_Texte fourni_:
● ● ● ● ●

Belgique | Belgique, Cour de cassation, 05 mai 2021, P.21.0042.F


N° P.21.0042.F
SOCIETE FIDUCIAIRE NATIONALE D’EXPERTISE COMPTABLE, société anonyme, dont le siège est établi à Bruxelles, avenue Louise, 148, prévenue,
demanderesse en cassation,
ayant pour conseil Maître Adrien Masset, avocat au barreau de Verviers,
contre
1. Maître Eric Biar, avocat au barreau de Liège, dont le cabinet est établi à Liège, rue de Campine, 157,
2. Maître Isabelle Biemar, avocat au barreau de Liège, dont le cabinet est établi à Liège, quai de Rome, 25,
agissant en leur qualité de curateurs à la faillite de la société anonyme P

izzeria,
parties civiles,
défendeurs en cassation.
I. LA PROCÉDURE DEVANT LA COUR
Le po...

N° P.21.0042.F
SOCIETE FIDUCIAIRE NATIONALE D’EXPERTISE COMPTABLE, société anonyme, dont le siège est établi à Bruxelles, avenue Louise, 148, prévenue,
demanderesse en cassation,
ayant pour conseil Maître Adrien Masset, avocat au barreau de Verviers,
contre
1. Maître Eric Biar, avocat au barreau de Liège, dont le cabinet est établi à Liège, rue de Campine, 157,
2. Maître Isabelle Biemar, avocat au barreau de Liège, dont le cabinet est établi à Liège, quai de Rome, 25,
agissant en leur qualité de curateurs à la faillite de la société anonyme Pizzeria,
parties civiles,
défendeurs en cassation.

● ● ● ● ●

_Enregistrements fournis_:
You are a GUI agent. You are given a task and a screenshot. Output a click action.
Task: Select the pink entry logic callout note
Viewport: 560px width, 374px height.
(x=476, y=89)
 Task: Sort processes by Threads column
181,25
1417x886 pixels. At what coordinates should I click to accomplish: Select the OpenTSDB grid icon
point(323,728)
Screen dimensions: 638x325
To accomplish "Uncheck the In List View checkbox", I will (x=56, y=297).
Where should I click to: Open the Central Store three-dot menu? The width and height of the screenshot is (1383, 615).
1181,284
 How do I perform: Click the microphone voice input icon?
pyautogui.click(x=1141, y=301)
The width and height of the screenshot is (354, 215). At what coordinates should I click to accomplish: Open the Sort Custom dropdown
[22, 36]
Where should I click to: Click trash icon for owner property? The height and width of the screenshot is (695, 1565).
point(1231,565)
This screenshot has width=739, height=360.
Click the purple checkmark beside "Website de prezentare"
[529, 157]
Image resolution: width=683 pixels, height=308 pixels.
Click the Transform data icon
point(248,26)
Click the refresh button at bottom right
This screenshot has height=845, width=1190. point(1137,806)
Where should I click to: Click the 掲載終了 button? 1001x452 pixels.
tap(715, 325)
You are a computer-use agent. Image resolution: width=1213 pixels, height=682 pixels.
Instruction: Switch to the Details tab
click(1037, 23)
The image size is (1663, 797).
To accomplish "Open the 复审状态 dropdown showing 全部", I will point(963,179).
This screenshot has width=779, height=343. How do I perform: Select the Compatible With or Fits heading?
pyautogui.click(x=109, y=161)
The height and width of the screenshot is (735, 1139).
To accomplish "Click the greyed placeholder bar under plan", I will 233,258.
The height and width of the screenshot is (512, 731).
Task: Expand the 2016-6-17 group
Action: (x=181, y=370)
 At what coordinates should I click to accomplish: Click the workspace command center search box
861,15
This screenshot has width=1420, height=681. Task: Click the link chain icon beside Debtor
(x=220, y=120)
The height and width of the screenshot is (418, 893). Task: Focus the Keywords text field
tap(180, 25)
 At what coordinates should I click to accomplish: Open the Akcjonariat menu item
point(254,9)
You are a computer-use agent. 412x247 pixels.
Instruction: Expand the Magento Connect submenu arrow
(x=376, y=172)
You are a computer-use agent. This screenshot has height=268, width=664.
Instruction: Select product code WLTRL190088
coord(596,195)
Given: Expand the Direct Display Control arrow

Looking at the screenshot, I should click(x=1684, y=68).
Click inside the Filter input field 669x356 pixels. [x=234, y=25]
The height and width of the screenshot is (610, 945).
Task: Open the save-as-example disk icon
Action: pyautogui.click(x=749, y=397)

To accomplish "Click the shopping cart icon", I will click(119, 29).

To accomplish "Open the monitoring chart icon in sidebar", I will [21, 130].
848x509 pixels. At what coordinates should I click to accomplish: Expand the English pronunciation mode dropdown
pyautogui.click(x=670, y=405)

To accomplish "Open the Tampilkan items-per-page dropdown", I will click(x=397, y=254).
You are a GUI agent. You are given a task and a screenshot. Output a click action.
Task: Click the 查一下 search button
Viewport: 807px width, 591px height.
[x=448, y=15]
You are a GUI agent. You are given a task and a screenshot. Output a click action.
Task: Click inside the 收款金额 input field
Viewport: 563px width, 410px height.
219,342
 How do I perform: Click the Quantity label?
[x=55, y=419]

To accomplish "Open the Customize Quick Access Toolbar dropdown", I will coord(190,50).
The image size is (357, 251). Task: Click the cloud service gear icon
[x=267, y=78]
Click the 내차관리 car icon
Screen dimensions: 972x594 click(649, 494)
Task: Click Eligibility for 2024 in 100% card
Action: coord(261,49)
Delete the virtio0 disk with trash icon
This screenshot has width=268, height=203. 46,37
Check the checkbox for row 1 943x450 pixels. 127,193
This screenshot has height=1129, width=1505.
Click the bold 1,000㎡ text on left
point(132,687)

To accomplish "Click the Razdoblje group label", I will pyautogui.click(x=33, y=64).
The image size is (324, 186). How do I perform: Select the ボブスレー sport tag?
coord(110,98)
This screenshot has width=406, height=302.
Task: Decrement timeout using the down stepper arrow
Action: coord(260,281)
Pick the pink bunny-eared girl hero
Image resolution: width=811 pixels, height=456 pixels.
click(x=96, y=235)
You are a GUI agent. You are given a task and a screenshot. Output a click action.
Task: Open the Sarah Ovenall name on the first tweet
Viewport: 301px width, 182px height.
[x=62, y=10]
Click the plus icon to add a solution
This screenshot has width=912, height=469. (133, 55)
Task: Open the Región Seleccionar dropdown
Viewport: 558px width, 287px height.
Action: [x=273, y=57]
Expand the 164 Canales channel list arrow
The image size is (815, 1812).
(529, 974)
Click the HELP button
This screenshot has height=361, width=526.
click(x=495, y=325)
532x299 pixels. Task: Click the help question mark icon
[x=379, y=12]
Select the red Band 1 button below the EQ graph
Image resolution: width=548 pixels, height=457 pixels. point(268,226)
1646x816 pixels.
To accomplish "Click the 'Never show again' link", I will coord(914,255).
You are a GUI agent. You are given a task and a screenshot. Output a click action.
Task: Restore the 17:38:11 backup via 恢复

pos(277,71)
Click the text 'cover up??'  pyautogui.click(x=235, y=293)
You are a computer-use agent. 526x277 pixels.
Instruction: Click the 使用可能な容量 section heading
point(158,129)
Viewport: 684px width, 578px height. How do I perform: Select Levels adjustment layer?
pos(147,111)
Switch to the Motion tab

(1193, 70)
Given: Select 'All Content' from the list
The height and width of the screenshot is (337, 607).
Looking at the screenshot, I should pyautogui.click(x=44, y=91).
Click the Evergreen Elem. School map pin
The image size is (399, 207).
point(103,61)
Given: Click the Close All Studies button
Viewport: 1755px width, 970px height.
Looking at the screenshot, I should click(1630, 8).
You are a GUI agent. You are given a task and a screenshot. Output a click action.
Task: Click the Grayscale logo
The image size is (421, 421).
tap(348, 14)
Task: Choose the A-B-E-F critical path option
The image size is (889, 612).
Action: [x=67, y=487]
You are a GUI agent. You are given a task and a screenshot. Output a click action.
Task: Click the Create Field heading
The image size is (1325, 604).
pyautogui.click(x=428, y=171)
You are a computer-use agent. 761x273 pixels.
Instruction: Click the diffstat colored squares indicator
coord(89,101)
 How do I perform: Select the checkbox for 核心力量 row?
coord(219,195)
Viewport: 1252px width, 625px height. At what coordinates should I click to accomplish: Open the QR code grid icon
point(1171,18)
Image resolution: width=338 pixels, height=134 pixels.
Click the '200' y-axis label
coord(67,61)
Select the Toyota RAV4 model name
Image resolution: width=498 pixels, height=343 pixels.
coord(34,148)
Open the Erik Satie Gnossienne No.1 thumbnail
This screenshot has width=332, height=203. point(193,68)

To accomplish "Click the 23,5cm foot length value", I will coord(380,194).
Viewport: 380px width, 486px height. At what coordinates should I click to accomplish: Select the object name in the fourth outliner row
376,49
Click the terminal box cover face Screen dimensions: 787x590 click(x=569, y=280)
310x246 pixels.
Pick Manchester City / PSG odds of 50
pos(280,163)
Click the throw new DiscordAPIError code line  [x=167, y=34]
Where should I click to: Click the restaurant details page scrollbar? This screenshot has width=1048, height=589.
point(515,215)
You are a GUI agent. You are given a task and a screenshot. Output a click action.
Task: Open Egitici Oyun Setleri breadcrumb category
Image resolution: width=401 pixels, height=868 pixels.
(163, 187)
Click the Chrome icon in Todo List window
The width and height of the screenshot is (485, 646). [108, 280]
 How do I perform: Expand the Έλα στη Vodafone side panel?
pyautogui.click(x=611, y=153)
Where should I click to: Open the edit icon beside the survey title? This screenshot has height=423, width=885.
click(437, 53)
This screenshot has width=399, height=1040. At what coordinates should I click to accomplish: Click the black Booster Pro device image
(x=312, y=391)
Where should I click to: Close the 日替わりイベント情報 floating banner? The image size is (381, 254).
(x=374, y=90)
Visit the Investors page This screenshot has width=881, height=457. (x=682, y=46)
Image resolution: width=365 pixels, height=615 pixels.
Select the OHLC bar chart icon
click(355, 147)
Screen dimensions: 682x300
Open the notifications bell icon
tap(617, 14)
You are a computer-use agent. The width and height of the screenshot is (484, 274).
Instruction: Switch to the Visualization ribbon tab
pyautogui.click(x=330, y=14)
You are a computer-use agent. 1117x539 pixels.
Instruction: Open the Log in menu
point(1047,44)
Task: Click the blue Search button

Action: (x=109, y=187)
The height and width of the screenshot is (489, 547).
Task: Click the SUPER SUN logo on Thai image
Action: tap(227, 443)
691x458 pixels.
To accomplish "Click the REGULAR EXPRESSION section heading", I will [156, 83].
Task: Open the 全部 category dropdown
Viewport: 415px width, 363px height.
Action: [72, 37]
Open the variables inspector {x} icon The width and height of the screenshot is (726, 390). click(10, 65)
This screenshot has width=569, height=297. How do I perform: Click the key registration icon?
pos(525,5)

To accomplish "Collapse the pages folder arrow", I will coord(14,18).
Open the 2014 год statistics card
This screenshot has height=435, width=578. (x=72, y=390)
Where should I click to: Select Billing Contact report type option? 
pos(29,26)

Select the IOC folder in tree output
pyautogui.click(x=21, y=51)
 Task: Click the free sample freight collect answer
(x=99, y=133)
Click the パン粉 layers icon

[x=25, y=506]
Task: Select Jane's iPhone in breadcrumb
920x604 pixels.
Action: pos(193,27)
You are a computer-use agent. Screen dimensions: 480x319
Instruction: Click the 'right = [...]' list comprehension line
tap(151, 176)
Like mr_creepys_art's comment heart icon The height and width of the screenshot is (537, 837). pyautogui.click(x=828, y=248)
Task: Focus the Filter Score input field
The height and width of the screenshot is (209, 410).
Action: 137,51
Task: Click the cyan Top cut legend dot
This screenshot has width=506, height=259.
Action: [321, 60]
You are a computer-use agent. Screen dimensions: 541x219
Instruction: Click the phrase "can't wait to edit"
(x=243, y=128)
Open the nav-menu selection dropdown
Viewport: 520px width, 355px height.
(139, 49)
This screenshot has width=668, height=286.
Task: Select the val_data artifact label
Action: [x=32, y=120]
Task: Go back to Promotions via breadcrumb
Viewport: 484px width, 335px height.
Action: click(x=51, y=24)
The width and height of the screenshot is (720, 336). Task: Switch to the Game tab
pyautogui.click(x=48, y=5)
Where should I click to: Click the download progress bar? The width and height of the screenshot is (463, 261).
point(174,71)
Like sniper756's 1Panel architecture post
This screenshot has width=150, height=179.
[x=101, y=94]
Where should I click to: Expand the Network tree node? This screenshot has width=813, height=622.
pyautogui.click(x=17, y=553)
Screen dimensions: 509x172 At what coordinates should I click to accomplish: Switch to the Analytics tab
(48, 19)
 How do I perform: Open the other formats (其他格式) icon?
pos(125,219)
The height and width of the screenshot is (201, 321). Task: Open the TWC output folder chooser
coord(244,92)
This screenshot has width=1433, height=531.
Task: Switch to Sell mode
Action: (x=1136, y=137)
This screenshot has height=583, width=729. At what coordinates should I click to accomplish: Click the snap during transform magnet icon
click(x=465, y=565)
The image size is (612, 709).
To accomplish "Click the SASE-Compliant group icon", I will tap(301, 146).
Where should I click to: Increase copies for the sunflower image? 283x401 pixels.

● ● ● ● ●

_Consignes à suivre_:
• A. Recopiez l'arrêt de la Cour de cassation en entier, sans rien y changer.
• B. Remplacez « screenshot » par « capture » dans les enregistrements, du tout début jusqu'à la ligne contenant « pyautogui.click(x=1141, y=301) » incluse, sans rien modifier d'autre. Donnez uniquement ces lignes.

_Résultats des tâches_:
• A.
Belgique | Belgique, Cour de cassation, 05 mai 2021, P.21.0042.F


N° P.21.0042.F
SOCIETE FIDUCIAIRE NATIONALE D’EXPERTISE COMPTABLE, société anonyme, dont le siège est établi à Bruxelles, avenue Louise, 148, prévenue,
demanderesse en cassation,
ayant pour conseil Maître Adrien Masset, avocat au barreau de Verviers,
contre
1. Maître Eric Biar, avocat au barreau de Liège, dont le cabinet est établi à Liège, rue de Campine, 157,
2. Maître Isabelle Biemar, avocat au barreau de Liège, dont le cabinet est établi à Liège, quai de Rome, 25,
agissant en leur qualité de curateurs à la faillite de la société anonyme P

izzeria,
parties civiles,
défendeurs en cassation.
I. LA PROCÉDURE DEVANT LA COUR
Le po...

N° P.21.0042.F
SOCIETE FIDUCIAIRE NATIONALE D’EXPERTISE COMPTABLE, société anonyme, dont le siège est établi à Bruxelles, avenue Louise, 148, prévenue,
demanderesse en cassation,
ayant pour conseil Maître Adrien Masset, avocat au barreau de Verviers,
contre
1. Maître Eric Biar, avocat au barreau de Liège, dont le cabinet est établi à Liège, rue de Campine, 157,
2. Maître Isabelle Biemar, avocat au barreau de Liège, dont le cabinet est établi à Liège, quai de Rome, 25,
agissant en leur qualité de curateurs à la faillite de la société anonyme Pizzeria,
parties civiles,
défendeurs en cassation.

• B.
You are a GUI agent. You are given a task and a capture. Output a click action.
Task: Select the pink entry logic callout note
Viewport: 560px width, 374px height.
(x=476, y=89)
 Task: Sort processes by Threads column
181,25
1417x886 pixels. At what coordinates should I click to accomplish: Select the OpenTSDB grid icon
point(323,728)
Screen dimensions: 638x325
To accomplish "Uncheck the In List View checkbox", I will (x=56, y=297).
Where should I click to: Open the Central Store three-dot menu? The width and height of the capture is (1383, 615).
1181,284
 How do I perform: Click the microphone voice input icon?
pyautogui.click(x=1141, y=301)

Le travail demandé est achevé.